Use pnpm live-probe to confirm both routes work end-to-end against a running endpoint without invoking the full agent pipeline.
| Setting | Default | Notes |
|---|---|---|
DESIGN_AGENT_CONCURRENCY |
2 |
Internal cap; agents are mostly sequenced. |
DESIGN_MAX_REVISION_ROUNDS |
2 |
Designer ↔ Critic revision rounds. |
task permission on subagents |
deny | Subagents cannot recursively spawn subagents. |
Hard-fail gates prevent the most common multi-agent failure modes:
- recursive subagent fan-out (denied at permission level)
- mid-run hallucination of nonexistent files (artifact_lint)
- Critic rubber-stamping with bad scores (rubric thresholds)
- single-file deliverable when the brief implies a set (Planner requires ≥ 10 items)

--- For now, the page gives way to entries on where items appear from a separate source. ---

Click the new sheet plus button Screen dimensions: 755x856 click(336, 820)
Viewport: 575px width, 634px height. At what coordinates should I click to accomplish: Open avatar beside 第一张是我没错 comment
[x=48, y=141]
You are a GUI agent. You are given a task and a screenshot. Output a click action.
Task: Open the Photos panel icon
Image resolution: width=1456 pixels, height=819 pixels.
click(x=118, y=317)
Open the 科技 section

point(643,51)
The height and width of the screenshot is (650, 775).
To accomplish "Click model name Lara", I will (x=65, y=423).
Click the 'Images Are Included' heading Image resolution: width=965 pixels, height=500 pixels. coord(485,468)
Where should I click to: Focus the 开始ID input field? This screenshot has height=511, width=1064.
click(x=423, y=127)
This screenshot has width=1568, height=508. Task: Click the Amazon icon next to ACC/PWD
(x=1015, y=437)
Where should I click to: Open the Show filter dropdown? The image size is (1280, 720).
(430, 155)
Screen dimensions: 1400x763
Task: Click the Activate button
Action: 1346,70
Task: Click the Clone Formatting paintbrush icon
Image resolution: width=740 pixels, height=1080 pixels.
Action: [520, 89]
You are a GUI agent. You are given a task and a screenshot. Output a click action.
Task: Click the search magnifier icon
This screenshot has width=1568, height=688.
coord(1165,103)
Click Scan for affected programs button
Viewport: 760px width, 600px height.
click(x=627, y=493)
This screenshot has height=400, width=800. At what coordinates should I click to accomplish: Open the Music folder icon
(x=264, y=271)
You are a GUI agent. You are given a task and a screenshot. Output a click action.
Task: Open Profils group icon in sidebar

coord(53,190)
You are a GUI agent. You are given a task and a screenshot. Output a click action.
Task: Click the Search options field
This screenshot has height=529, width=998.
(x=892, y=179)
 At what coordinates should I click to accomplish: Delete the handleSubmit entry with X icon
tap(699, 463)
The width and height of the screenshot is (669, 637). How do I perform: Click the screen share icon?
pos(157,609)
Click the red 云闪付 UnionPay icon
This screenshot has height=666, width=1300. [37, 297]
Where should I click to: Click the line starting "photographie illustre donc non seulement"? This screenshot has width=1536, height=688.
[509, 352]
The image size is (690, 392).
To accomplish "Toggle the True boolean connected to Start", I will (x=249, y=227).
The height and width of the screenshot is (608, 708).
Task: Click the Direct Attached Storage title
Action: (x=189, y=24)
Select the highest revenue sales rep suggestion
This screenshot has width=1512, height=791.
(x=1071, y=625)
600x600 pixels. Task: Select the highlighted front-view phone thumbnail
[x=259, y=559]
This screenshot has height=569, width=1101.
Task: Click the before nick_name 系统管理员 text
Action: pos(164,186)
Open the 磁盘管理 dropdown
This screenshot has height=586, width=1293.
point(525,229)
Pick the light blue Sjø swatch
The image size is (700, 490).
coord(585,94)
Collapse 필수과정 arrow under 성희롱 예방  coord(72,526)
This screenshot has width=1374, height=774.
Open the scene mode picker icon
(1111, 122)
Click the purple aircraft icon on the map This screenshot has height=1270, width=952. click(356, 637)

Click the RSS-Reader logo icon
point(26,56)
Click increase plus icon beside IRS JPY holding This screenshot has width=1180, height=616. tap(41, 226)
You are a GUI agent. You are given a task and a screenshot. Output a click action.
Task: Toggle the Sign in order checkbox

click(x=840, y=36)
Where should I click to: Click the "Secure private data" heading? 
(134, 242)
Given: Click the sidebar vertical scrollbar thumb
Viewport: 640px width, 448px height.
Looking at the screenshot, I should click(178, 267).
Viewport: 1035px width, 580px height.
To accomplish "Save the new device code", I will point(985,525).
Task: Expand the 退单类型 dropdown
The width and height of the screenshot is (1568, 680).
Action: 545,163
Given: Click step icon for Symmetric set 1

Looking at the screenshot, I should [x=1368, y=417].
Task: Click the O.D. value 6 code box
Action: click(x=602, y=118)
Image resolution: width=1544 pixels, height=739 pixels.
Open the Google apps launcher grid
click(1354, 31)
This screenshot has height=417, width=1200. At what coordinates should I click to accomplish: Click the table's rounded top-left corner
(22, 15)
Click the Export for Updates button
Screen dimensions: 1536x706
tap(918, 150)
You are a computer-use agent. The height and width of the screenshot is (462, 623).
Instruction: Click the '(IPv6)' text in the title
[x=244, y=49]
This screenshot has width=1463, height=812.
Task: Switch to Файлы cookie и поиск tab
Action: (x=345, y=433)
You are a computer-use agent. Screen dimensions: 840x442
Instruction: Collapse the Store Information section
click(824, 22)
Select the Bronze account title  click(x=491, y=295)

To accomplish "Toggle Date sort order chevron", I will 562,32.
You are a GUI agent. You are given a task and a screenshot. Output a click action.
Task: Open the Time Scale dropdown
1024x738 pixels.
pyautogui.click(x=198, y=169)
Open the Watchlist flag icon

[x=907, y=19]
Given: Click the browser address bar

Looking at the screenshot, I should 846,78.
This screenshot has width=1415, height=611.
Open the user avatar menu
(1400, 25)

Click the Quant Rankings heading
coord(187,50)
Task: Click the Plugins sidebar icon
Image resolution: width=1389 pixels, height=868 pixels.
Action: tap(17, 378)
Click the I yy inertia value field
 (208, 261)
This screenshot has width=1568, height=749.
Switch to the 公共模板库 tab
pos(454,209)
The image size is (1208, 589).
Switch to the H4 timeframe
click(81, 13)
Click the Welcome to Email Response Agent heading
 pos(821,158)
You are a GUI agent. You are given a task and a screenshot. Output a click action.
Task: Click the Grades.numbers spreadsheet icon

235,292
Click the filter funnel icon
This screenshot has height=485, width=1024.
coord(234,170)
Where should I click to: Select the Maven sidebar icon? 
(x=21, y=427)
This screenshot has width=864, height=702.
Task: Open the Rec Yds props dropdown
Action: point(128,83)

outputs/runs/<runId>/final/ always contains:
00-index.html clickable navigation (with revisions-history section)
00-brief.json user brief + resolved scope
package-manifest.json sha256 inventory (includes archived_revision_rounds)
11-technical-notes.md short report (verdict, scores, outstanding issues,
revision history)
research/
research.md
evidence.json
brand_lock.md
assets/
manifest.json {id, kind, do_not_replace, allowed_for_edit, ...}
official-logo.png protected reference; Designer MUST NOT regenerate
campus-1.jpg editable reference photo
...
plan/
design_system.json must-use design contract (palette, type, motif, …)
design_plan.json
acceptance_criteria.md
task_breakdown.md
deliverable_manifest.json ≥ 10 PNGs + 1 gallery HTML
artifacts/
00-gallery.html the ONLY HTML deliverable; self-contained
generated-images/ latest revision — output of image_generate
02-campaign-poster-zh.png + .png.json
...
edits/ latest revision — output of image_edit (uses Research references)
01-logo-application-poster.png + .png.json
...
_revisions/ prior-round versions, auto-archived
r1/edits/01-logo-application-poster.png + .png.json
r1/generated-images/02-campaign-poster-zh.png + .png.json
... (one r<N>/ subtree per rejected revision round)
artifact-manifest.json
review/
critique_round_1.json + critique_round_1.md
critique_round_2.json + critique_round_2.md (if a revision happened)
bus.jsonl full inter-agent message trace
The headline deliverable is a curated PNG image set + a single self-contained gallery HTML — not a single file, not a stack of HTML/SVG/JSON. Copy is baked into the rendered PNG via the image_edit / image_generate prompt.
When Critic rejects round N and Designer re-renders round N+1, the round-N PNGs are NOT overwritten: image_generate / image_edit move them into artifacts/_revisions/r<N>/ first. The live path (artifacts/edits/<id>.png, artifacts/generated-images/<id>.png) always holds the latest revision, so the gallery + index keep working; v1 (and any earlier) remain inspectable side-by-side under _revisions/ and are surfaced as thumbnails in 00-index.html's "Revisions history" section.
MIT. The two reference markdown briefs at the project root (AI_Design_Harness_Project_Requirements.md, Harness_Implementation_Guidelines.md) are kept verbatim for traceability.